For 2017, they generated $74 million in sales tax, and those millions are going right back into the city services we use everyday.
"I just want to make sure and get the word out to our citizens, support the local businesses, shop here locally your sales tax money goes to great use. It stays here to provide great city services to our community," said Laura Storrs, Finance Director for the City of Amarillo. "Your public safety, your police, your fire, the streets, the parks around the community. All those city services we provide here comes from those sales tax dollars."
The sales tax comes from $3.7 billion in local sales - more than half of which are from those who don't live in the city.
"The one stop shop for entertainment, eating, medical services and I think a lot of people come here that maybe wouldn't go to another town to purchase something," said Andrew Freeman, Economic Development Manager for the City of Amarillo.
Retail makes up almost half of the sales tax revenue, but there was one surprising decline this year.
"The books and periodical music store section was down a little over 57% compared to 2016, which is reflected," said Freeman. "Hastings closed in 2016 which had three stores.

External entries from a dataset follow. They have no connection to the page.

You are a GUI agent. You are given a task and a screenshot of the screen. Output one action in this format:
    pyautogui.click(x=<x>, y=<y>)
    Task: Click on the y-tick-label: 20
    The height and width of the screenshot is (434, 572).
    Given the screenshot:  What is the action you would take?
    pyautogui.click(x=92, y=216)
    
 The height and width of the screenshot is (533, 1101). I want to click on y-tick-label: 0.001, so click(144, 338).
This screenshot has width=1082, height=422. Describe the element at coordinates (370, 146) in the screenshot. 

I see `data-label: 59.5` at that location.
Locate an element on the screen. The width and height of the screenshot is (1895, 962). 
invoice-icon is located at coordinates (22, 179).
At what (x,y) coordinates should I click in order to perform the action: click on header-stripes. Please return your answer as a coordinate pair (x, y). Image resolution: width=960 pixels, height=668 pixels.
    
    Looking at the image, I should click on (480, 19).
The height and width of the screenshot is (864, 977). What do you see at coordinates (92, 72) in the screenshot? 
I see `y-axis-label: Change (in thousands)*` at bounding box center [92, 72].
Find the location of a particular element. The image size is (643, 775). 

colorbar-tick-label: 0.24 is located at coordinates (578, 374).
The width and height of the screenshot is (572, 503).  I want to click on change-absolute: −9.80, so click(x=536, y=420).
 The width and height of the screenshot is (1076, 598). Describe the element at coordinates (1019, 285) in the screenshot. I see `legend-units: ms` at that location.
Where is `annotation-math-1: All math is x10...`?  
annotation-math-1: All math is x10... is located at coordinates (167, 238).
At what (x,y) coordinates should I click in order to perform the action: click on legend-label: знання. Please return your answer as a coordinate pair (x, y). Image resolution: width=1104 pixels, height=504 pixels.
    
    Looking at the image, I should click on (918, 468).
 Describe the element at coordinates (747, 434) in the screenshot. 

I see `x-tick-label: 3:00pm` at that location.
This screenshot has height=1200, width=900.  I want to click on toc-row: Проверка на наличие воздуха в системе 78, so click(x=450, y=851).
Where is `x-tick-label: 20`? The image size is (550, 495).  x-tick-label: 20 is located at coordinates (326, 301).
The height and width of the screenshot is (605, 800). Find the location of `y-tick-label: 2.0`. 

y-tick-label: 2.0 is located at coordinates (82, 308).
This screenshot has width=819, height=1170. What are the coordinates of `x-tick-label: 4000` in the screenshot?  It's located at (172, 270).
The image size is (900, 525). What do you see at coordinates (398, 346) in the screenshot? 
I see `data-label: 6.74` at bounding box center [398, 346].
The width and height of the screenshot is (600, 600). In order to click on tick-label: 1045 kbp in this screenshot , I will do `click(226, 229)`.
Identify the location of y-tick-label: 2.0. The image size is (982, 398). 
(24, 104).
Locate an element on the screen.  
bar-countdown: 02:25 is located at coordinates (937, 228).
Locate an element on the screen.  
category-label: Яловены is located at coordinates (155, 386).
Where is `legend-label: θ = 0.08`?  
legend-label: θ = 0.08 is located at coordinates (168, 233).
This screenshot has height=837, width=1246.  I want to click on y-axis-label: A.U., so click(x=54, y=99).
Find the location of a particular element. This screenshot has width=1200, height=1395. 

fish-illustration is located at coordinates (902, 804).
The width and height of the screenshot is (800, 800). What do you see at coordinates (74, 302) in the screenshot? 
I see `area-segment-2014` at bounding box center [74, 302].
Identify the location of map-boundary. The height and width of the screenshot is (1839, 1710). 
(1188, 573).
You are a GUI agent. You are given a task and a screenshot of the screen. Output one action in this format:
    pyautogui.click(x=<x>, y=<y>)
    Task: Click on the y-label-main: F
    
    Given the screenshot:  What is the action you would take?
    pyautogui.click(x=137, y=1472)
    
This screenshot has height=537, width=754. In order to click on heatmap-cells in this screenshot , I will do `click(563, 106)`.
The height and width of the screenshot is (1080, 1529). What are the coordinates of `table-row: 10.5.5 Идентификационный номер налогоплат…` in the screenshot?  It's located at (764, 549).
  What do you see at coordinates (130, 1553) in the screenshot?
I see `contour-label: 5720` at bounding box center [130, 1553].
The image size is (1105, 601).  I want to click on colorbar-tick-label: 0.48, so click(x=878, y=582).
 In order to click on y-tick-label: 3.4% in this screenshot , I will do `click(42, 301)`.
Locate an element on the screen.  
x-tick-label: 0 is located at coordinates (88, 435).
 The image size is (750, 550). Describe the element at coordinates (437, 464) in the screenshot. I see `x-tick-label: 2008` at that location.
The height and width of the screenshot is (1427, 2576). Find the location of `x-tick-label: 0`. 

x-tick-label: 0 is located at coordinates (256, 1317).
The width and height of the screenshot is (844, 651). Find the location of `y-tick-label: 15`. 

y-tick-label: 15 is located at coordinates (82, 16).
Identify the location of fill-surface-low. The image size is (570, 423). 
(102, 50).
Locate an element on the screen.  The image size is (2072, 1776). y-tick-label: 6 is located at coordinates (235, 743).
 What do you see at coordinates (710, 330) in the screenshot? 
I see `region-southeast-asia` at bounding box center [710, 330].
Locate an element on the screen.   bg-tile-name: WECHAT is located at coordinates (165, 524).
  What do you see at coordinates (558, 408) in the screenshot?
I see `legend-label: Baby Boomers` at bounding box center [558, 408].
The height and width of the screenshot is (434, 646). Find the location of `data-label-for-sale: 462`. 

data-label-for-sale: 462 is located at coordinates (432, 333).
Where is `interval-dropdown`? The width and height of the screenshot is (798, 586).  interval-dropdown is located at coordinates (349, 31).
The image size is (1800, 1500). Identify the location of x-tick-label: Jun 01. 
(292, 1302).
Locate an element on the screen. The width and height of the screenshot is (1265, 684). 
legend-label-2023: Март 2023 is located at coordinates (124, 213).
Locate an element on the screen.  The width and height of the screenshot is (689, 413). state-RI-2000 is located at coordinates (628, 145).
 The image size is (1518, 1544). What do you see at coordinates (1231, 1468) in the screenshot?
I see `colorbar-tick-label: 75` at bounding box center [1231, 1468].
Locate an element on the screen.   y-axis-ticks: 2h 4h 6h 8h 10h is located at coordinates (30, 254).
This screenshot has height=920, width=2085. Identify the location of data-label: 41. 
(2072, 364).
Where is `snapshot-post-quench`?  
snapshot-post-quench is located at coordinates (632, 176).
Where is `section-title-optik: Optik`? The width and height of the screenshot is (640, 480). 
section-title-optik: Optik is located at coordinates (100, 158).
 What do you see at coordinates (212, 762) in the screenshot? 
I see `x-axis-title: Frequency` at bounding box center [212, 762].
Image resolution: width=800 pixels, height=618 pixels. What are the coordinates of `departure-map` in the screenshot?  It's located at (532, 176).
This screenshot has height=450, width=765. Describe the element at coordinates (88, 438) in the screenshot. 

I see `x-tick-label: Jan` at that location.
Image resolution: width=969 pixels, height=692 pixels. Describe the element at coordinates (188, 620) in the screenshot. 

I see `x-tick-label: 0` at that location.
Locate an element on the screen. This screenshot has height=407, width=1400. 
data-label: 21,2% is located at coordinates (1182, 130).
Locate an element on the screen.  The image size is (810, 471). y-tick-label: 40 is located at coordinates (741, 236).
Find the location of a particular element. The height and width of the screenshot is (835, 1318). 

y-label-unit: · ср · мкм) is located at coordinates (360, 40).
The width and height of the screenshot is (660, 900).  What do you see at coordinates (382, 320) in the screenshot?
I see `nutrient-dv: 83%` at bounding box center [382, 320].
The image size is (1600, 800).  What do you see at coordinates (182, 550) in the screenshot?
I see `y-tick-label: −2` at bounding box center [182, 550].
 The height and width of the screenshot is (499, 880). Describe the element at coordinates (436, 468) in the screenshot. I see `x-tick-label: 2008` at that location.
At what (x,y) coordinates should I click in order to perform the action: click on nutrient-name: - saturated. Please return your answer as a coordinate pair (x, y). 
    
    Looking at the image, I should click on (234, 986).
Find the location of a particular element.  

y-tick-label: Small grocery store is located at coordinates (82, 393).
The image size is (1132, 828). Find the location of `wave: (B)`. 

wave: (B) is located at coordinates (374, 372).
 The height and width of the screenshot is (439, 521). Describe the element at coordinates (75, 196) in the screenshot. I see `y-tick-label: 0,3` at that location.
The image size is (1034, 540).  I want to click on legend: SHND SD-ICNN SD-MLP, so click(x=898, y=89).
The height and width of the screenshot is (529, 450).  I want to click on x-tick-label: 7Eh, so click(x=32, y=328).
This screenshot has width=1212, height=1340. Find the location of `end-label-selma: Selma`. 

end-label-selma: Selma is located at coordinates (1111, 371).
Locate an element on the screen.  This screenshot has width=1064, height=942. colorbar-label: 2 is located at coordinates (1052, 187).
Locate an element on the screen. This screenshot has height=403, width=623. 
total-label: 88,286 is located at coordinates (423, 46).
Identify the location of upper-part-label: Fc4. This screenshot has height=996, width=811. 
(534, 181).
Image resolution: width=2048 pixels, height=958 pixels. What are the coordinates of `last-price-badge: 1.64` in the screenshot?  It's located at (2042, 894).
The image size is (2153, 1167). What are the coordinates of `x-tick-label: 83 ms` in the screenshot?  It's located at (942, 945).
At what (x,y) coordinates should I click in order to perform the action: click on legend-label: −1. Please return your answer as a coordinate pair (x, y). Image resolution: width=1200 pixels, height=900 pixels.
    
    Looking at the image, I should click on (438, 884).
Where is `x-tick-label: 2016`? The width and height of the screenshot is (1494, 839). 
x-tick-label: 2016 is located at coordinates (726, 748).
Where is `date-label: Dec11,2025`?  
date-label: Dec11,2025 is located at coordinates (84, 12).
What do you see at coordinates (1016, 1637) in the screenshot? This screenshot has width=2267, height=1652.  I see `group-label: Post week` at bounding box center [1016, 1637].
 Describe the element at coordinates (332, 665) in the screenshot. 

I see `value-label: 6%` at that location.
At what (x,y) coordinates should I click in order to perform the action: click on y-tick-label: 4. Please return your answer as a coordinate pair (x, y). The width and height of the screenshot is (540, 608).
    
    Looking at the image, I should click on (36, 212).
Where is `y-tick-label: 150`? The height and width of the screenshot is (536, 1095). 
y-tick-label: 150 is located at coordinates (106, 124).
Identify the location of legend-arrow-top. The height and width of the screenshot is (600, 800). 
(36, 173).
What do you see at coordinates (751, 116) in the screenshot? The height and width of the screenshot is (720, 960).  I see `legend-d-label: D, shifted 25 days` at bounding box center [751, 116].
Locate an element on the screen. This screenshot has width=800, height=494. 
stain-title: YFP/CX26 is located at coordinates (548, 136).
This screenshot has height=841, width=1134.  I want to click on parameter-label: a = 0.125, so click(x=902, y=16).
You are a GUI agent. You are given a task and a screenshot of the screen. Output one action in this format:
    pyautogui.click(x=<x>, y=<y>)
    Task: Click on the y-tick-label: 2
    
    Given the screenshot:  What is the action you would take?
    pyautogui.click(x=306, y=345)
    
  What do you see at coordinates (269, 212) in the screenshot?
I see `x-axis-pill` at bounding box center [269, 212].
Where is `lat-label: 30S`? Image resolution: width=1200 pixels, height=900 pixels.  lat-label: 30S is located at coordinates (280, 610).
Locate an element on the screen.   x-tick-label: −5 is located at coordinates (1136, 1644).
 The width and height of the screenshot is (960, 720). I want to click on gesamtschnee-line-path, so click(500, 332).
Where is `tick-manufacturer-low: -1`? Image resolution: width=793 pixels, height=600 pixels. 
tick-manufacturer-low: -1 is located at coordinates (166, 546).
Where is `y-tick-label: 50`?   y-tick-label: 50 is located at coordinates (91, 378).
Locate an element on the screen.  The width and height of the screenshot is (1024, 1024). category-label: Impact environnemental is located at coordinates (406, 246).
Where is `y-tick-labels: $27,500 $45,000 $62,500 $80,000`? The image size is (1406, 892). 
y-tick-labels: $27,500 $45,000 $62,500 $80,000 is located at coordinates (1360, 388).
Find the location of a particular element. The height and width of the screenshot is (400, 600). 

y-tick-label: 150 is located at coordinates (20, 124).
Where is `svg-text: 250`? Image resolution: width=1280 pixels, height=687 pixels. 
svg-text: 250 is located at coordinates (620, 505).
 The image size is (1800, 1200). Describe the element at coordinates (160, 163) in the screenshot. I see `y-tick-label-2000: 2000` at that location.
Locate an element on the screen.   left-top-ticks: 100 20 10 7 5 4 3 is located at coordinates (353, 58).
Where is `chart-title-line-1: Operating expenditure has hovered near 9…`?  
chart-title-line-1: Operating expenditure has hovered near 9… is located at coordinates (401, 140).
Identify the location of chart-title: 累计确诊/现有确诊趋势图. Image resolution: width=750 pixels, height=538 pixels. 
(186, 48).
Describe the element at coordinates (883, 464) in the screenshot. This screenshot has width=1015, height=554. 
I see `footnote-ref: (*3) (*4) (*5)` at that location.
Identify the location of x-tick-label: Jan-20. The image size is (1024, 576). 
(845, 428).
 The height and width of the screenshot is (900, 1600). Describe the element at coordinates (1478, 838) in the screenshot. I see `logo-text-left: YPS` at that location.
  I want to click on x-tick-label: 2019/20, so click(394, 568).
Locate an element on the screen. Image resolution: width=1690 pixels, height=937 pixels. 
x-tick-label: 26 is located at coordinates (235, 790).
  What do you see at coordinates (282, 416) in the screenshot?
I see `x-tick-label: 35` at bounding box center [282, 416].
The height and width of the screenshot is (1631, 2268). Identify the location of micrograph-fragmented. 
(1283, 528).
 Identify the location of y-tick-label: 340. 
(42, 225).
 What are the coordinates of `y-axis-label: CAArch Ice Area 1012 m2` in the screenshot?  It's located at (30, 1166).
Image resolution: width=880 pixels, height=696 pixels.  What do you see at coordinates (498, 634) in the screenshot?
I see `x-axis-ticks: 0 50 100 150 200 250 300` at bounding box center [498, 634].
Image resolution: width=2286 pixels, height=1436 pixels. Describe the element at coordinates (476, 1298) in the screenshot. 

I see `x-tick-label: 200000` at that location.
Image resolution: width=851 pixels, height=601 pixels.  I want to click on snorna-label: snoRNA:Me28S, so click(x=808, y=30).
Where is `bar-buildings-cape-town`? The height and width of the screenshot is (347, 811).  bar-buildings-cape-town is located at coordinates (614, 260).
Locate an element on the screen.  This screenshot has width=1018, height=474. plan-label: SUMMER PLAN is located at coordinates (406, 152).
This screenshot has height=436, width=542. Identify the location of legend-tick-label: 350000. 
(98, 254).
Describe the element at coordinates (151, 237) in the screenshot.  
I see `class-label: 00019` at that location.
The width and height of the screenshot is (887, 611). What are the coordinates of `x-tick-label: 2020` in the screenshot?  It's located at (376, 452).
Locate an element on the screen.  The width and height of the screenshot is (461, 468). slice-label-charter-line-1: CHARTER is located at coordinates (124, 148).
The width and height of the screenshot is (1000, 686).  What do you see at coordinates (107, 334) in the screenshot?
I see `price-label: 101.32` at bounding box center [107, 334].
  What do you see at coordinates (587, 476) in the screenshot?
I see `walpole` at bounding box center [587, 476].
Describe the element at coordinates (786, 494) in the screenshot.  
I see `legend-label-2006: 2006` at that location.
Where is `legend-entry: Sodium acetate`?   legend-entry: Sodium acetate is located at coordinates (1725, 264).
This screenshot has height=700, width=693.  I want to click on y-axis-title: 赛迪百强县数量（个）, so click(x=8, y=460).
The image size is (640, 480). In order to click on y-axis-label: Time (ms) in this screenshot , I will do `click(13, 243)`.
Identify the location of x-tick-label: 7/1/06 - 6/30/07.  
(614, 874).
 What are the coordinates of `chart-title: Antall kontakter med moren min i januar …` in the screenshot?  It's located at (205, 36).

That's probably a majority of that decrease so that was a little over $220,000 in that category that we didn't collect this year."
With that number drop, it presents a big opportunity for a business to begin a new chapter.
"If anyone local wants to get into that market. It puts the pressure on us to go out and recruit somebody else that could maybe go out and fill out that sells the books and periodicals," said Freeman.
Budget wise, the city of Amarillo stayed on target after noticing a flat line. They adjusted their spending to match the trend and came away with a positive.
"We under spent our budgets by even more then what that revenue deficit so really proud of all the city services that we were able to perform last year on very tight budgets and still come within budget constraints and revenue constraints," said Storrs.